K-Means++ Initialization

Random initialization can lead to poor local optima. K-means++ picks initial centroids that are spread out:

1. Pick first centroid randomly
2. For each subsequent centroid:
   - Compute distance D(x) from each point x to nearest chosen centroid
   - Pick next centroid with probability proportional to D(x)²
   - Far-away points get more likely picked
3. This gives a better starting spread, leading to better final clusters

Always use init='k-means++' (sklearn default since 0.24).

Mini-Batch K-Means for Large Datasets

Full K-means is O(N × K × iterations). For large datasets:

from sklearn.cluster import MiniBatchKMeans

mb_kmeans = MiniBatchKMeans(
    n_clusters=10,
    batch_size=1024,
    n_init=10,
    random_state=42
)

mb_kmeans.fit(X_large)  # Much faster for N > 100k

Slightly worse cluster quality than full K-means but usually acceptable.

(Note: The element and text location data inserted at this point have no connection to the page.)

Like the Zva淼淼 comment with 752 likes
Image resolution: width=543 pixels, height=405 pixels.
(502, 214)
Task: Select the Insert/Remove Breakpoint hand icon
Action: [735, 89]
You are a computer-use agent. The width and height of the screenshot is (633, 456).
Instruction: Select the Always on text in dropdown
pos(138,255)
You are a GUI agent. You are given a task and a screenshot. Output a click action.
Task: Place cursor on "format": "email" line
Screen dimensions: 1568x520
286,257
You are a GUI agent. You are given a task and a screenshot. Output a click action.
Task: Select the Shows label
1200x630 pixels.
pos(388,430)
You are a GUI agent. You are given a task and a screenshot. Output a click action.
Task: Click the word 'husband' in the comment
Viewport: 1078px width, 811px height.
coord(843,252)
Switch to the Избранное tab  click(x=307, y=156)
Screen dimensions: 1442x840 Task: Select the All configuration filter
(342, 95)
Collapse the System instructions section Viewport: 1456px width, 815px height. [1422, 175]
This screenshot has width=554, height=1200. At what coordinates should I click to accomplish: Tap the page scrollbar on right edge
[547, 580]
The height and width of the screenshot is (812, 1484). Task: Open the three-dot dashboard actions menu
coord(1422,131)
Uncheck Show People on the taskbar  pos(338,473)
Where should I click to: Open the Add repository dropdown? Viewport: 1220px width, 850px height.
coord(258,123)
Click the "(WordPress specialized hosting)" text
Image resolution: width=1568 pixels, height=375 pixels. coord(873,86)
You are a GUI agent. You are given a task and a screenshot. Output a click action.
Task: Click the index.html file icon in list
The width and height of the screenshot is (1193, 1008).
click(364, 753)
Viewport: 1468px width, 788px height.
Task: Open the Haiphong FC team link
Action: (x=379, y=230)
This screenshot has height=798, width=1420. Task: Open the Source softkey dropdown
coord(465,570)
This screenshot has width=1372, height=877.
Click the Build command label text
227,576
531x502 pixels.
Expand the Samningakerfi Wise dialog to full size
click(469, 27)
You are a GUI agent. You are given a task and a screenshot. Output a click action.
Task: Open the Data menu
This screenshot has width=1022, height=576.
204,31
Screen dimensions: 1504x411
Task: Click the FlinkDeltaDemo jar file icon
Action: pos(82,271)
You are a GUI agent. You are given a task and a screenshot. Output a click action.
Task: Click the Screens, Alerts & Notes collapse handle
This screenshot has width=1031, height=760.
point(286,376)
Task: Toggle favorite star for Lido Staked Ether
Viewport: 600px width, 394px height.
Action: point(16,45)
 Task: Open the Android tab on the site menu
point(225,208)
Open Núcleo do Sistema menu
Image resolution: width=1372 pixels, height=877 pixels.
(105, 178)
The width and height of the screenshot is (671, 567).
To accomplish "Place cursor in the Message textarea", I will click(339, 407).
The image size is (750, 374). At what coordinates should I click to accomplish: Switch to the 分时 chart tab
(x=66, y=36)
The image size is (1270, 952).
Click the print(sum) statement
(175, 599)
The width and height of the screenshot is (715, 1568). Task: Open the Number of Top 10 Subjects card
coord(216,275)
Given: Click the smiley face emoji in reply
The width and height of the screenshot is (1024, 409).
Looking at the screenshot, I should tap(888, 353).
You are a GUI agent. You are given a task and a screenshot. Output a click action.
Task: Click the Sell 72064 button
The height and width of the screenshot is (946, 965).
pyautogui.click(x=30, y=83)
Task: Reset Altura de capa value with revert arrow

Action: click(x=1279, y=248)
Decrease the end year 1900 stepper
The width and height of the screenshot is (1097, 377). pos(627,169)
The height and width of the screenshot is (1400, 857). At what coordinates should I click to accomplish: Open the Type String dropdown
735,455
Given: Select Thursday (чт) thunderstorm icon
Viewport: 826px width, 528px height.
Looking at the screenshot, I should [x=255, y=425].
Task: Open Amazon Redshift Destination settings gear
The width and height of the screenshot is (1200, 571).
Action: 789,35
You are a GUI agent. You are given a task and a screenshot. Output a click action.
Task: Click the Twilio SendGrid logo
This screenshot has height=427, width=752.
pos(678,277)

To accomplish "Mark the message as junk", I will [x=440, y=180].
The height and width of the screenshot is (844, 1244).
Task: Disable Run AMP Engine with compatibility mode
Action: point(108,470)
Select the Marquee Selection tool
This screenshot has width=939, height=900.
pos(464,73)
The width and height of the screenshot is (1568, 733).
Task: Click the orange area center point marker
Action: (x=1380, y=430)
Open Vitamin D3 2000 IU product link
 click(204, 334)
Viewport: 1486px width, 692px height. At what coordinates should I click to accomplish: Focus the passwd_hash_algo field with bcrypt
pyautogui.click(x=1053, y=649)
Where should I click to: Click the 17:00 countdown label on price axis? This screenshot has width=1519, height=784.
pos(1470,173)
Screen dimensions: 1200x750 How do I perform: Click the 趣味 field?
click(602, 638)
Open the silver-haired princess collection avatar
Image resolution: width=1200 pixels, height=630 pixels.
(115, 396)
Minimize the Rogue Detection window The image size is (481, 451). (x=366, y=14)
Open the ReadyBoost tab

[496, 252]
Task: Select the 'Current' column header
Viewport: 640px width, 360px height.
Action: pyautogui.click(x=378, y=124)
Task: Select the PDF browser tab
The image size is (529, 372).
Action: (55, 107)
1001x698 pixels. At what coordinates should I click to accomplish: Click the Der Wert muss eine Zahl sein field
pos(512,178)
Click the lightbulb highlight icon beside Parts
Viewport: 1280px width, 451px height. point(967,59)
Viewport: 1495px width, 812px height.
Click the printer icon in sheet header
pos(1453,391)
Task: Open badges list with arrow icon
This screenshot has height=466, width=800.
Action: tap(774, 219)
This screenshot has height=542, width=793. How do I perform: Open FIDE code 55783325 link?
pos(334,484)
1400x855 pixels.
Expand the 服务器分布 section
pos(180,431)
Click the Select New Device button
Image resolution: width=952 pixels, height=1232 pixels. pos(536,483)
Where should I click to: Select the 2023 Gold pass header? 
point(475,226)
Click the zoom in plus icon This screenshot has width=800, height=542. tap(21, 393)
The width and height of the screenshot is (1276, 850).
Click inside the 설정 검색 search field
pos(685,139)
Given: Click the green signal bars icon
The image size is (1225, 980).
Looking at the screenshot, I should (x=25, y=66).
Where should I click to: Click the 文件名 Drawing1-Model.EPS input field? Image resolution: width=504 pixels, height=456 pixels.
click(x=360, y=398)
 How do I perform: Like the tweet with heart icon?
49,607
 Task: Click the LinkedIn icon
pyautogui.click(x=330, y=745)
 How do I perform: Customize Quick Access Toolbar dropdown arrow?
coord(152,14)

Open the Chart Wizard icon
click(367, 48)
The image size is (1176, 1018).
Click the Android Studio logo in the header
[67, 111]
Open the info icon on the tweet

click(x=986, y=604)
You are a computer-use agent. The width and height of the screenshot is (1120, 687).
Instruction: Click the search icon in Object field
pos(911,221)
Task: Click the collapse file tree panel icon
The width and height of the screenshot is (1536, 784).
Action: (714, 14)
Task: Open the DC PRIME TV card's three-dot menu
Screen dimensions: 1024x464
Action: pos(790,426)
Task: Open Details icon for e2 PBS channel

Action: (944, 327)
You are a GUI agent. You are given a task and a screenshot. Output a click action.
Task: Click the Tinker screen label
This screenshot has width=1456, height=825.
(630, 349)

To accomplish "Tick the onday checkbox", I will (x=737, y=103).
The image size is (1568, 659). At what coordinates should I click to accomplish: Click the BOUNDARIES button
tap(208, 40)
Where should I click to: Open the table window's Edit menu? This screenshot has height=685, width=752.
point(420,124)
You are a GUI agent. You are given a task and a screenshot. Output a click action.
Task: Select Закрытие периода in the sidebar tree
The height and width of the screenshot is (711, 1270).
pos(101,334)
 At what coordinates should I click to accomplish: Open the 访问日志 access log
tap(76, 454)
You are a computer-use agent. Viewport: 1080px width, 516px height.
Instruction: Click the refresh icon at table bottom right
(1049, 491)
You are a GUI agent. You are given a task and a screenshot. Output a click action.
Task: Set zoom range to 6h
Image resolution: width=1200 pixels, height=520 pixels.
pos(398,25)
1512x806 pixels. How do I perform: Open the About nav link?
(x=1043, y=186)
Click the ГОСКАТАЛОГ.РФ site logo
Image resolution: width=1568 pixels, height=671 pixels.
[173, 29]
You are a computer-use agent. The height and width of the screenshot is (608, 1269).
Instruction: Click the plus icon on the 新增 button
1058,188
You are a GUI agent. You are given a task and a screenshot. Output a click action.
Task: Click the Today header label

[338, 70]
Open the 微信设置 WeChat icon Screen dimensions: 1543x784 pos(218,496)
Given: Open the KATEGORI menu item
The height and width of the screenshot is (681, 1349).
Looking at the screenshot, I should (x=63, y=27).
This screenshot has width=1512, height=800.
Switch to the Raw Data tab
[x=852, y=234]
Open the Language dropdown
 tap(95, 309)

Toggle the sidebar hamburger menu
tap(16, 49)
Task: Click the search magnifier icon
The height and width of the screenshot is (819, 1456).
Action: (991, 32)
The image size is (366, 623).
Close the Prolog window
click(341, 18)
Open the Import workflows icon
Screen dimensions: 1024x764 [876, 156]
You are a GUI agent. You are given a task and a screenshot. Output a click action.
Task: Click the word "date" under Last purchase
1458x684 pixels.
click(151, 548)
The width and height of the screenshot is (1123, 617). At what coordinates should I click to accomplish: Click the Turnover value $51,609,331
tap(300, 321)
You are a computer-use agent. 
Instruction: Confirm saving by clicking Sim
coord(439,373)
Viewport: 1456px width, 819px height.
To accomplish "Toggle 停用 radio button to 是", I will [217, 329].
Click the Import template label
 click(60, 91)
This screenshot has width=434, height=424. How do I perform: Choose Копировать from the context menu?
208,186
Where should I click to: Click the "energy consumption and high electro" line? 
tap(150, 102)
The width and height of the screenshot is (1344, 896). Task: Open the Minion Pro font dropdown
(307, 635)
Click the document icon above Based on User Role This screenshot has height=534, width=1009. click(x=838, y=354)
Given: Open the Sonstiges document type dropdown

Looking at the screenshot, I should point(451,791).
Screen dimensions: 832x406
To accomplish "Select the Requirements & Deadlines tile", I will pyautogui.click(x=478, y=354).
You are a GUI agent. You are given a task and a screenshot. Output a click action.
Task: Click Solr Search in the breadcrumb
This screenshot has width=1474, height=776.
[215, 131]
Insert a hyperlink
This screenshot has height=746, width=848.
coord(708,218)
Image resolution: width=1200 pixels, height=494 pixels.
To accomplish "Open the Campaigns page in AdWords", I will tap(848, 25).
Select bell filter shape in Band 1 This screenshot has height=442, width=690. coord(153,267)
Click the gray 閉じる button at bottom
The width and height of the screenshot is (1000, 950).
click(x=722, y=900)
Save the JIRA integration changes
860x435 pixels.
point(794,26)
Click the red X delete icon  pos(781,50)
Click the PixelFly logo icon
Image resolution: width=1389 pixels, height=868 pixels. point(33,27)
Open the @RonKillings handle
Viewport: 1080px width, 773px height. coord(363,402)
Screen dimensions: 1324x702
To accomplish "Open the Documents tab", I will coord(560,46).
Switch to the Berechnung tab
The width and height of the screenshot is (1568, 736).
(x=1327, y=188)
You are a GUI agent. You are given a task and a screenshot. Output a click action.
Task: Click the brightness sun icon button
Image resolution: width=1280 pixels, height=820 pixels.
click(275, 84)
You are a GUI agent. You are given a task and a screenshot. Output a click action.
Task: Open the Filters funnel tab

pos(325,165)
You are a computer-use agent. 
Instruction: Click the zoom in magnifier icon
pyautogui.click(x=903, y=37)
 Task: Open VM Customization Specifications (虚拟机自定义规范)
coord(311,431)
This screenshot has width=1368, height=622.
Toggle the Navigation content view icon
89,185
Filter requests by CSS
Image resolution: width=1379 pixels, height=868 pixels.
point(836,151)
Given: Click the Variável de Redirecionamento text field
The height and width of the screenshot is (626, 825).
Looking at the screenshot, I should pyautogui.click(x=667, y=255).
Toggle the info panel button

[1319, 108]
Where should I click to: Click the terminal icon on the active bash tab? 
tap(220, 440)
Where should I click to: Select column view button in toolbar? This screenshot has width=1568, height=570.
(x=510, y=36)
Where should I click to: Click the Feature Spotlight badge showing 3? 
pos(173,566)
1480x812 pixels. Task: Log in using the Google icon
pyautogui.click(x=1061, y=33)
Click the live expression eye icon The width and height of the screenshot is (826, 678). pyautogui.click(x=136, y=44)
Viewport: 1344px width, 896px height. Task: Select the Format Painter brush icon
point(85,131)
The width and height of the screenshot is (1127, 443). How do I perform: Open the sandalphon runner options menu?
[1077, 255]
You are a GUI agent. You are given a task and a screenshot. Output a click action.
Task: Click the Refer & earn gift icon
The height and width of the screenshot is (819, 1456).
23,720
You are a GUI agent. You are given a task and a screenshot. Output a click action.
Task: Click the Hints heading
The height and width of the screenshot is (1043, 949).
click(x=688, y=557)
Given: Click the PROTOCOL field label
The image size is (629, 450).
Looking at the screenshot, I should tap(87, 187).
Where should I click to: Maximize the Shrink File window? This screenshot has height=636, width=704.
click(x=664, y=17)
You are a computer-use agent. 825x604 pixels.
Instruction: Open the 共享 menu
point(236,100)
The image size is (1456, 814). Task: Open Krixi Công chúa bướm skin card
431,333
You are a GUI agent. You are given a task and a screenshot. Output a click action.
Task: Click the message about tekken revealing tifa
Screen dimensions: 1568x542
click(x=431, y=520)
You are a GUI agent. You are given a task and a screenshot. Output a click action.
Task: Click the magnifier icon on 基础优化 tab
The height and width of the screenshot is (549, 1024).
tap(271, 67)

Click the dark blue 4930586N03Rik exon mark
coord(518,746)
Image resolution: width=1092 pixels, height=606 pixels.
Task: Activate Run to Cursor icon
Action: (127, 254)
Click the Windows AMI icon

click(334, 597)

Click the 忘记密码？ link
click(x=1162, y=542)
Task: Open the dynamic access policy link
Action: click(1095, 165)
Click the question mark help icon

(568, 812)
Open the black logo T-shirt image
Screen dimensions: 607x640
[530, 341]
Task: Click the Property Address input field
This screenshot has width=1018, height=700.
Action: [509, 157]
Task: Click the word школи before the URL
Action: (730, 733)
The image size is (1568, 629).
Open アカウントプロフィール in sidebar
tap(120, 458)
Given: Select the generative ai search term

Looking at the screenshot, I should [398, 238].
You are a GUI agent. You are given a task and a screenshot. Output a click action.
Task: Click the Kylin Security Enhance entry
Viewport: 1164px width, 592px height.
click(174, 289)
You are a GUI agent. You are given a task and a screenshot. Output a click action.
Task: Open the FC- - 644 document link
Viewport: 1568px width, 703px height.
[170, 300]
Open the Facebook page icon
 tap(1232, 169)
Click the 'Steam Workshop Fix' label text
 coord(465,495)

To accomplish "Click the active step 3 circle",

Preprocessing Requirements

K-means is distance-based — scale matters:

from sklearn.preprocessing import StandardScaler
from sklearn.pipeline import Pipeline

kmeans_pipeline = Pipeline([
    ('scaler', StandardScaler()),  # Always scale before K-means
    ('kmeans', KMeans(n_clusters=4, init='k-means++', random_state=42))
])

kmeans_pipeline.fit(X)
labels = kmeans_pipeline.named_steps['kmeans'].labels_

When K-Means Fails

K-means assumes spherical, equally-sized clusters. It will produce poor results for:

Non-convex shapes (moons, rings): → Use DBSCAN or Spectral Clustering
Highly unequal cluster sizes:     → Use DBSCAN or Gaussian Mixture Models
Very different cluster densities:  → Use DBSCAN
High-dimensional sparse data:     → Apply PCA/UMAP first, then K-means
Presence of outliers:              → Use DBSCAN (ignores noise points)

# For non-convex clusters: DBSCAN
from sklearn.cluster import DBSCAN
dbscan = DBSCAN(eps=0.5, min_samples=5)
labels = dbscan.fit_predict(X)

# For probabilistic cluster membership: Gaussian Mixture Model
from sklearn.mixture import GaussianMixture
gmm = GaussianMixture(n_components=4, random_state=42)
labels = gmm.fit_predict(X)
probabilities = gmm.predict_proba(X)

K-means remains the first clustering algorithm to try — fast, interpretable, and often sufficient. Its limitations are well-understood and DBSCAN or GMM are clean alternatives for the cases where K-means breaks down.